唯一、安全に移動できるはアルガンドだけなのだ。
「あとは帝国が裏から手を引いているかどうか、か」
「だが、少なくとも今回は帝国が動いている気配はない。水面下では分からんが、表立った動きはないらしい」
二十年前の戦いでは、バーランド、アザスティン両国には少なからず帝国の支援があった。
そもそも、両国が総力をあわせたところで、その戦力はアルガンド王国の半分にも満たないのだ。
元々、両国のある場所は、かつては人がほとんど住んでいなかった地域である。
基本的に山岳地帯であり、アルガンド王国が成立した頃は、帝国との間の緩衝地帯として空白地帯だったのだが、長い年月の中で、帝国、あるいは王国に色々な理由でいられなくなった者達が集まるようになり、いつしか国家の体を成していたという国だ。
とはいえ成立はそれなりに遡り、アザスティンは百五十年前、バーランドも百年前に成立している。
いずれにせよ国力差を考えれば、バーランド一国で軍を動かすというのは考えられない。
「まあ、今ここで気をもんだところでどうにもならないな。何か動きがあったら王宮から連絡は来るようになってるし、とりあえず俺たちは目の前の問題に対処する方が先だろう」
あと一か月足らずで始まる学院祭の準備である。
「まあ、そうだな」
学生側の準備も佳境に入っており、各種物資の購入申請やら、学院施設の使用許可が次々と学生会に持ち込まれる。それらの申請の不備をチェック、妥当性を判断し、学院祭でのスケジュールを調整、決済していくだけでも一苦労だ。
「まあ、こういう準備が楽しいのだろうが」
「違いない。まあ去年まではラクティ殿がいてくれたから、本当に助かっていたが……」
遅れて入ってきたステファニー、アイラ、エルフィナらにキールゲンが仕事を割り振っていく。
見る人が見れば、キールゲンとステファニーのやり取りが微妙に変化しているのに気付くのだが、少なくともコウは気付かなかった。
夏の終わり、朝夕に僅かに秋の気配を感じる季節に、学生会の膨大な仕事に謀殺される日々が、始まろうとしていた。
◇ ◇ ◇ ◇ ◇ ◇ ◇ ◇ ◇ ◇
「ふぅ、大体目処は立ったか」
いよいよ学院祭まであと二日。
既に関係各所への伝達を済ませ、あとは当日の準備のみという状況だ。
ちなみに、エルフィナは当日の仕入のための書類の不備のチェックを先ほどまでしていたのだが、ついに疲れて撃沈した。
元々、こういう書類仕事は向いていないのだろう。
それでも几帳面な性格のおかげで、きっちり書類をチェックしてくれる仕事ぶりは、学生会全員の高い信頼を得ていた。

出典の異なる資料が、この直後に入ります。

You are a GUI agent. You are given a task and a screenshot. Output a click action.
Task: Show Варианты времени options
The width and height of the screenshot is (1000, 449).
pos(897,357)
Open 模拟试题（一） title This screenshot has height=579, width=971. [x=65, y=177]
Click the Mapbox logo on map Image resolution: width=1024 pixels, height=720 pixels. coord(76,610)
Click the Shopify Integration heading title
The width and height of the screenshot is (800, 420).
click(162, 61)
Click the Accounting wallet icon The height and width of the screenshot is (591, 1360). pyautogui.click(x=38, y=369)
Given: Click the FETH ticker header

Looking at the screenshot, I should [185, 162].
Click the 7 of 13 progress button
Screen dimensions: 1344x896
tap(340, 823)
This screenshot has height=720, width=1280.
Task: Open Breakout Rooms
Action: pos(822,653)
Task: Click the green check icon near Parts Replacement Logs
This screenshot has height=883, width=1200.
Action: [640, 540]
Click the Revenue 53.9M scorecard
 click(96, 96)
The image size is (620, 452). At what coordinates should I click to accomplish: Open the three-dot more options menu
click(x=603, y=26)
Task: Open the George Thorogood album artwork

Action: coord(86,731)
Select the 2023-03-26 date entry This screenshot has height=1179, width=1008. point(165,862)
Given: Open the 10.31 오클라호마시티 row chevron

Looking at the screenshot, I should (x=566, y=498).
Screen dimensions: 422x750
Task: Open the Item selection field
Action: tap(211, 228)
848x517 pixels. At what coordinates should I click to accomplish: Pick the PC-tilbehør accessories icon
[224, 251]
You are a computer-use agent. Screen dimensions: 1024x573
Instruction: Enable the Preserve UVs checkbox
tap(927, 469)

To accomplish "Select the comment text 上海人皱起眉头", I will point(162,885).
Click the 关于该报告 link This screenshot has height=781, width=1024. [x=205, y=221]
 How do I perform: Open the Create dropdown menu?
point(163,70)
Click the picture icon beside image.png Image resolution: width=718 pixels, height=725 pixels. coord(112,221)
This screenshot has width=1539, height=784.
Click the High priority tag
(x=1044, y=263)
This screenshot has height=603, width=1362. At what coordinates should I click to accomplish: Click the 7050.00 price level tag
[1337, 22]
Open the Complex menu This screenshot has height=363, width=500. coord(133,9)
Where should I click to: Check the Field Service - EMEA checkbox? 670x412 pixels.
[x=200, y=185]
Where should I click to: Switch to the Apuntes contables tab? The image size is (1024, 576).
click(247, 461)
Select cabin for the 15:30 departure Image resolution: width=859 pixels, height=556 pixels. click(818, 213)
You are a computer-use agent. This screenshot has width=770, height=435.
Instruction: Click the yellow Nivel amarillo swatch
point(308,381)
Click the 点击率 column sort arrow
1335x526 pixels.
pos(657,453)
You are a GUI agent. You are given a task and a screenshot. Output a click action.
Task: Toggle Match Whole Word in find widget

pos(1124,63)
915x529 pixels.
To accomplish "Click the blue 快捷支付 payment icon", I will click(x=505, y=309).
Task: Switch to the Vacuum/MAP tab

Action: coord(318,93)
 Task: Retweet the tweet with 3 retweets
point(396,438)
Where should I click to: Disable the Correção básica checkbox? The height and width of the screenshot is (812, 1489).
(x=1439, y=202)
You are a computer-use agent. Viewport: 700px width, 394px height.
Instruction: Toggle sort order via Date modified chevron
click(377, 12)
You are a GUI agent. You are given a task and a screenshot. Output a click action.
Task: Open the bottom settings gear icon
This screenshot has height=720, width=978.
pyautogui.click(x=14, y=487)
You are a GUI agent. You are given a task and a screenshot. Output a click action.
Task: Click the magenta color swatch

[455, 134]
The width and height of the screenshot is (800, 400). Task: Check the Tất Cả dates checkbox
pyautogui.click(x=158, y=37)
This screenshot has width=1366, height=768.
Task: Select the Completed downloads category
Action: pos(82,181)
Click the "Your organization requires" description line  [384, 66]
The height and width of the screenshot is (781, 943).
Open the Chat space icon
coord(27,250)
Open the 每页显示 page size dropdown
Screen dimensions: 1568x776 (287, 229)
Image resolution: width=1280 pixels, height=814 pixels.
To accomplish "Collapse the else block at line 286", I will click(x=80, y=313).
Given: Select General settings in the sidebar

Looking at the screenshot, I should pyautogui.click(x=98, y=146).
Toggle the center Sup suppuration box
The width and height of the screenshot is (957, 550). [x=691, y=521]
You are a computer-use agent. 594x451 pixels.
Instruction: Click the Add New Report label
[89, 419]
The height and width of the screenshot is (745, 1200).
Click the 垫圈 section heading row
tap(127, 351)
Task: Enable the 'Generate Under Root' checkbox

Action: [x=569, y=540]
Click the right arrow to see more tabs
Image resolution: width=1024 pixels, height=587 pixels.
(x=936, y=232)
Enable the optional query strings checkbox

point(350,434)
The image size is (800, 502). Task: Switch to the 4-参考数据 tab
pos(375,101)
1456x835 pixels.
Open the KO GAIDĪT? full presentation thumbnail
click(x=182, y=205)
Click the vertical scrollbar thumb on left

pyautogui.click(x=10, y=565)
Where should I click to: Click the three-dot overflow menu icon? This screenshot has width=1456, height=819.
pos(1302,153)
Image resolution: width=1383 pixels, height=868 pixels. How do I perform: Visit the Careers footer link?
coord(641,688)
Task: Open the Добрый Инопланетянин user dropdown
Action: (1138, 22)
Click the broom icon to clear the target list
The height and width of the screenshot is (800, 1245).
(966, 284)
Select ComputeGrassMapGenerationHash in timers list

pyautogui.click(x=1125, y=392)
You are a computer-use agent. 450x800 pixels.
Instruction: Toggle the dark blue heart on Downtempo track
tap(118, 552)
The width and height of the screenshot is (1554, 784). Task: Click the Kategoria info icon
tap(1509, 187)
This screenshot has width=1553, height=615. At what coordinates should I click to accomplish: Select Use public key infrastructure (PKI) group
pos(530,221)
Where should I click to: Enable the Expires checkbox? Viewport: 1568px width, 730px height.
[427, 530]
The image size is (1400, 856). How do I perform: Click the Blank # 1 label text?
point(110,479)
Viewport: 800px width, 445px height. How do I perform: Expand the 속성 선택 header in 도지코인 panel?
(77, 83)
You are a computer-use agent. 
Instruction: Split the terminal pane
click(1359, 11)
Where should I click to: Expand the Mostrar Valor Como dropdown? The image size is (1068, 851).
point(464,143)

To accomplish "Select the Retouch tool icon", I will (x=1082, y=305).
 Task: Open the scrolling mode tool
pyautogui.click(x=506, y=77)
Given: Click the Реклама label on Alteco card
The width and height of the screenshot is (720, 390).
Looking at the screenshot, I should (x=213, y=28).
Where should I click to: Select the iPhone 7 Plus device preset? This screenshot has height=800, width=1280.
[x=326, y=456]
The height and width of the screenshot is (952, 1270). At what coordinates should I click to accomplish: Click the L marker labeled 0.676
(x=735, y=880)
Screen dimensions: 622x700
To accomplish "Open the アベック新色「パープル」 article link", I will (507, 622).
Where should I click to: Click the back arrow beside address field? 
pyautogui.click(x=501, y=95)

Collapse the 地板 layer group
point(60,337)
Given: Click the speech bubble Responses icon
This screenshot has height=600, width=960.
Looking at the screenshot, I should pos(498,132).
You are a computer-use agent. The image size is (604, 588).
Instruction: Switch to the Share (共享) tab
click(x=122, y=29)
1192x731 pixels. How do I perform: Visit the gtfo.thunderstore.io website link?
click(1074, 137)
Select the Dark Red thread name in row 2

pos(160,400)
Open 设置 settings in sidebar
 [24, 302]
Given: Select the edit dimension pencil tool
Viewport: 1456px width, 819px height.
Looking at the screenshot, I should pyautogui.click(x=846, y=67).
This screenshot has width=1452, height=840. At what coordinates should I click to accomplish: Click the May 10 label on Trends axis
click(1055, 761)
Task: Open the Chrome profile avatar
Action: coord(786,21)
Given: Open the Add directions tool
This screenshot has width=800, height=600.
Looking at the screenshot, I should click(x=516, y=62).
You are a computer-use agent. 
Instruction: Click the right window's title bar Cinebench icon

「しかし、ずいぶん色々やるものだな……改めてみると」
基本的には、ノリそれ自体は高校の文化祭だ。
ただ、使ってる予算と、仕掛けの規模が違う。
大学の学祭でもここまでは行かないのでは、と思うほどだ。
各研究室は、出し物があるところとないところがある。
キールゲンの所属する地形政治学研究室は、今回は、というよりここ最近は不参加だ。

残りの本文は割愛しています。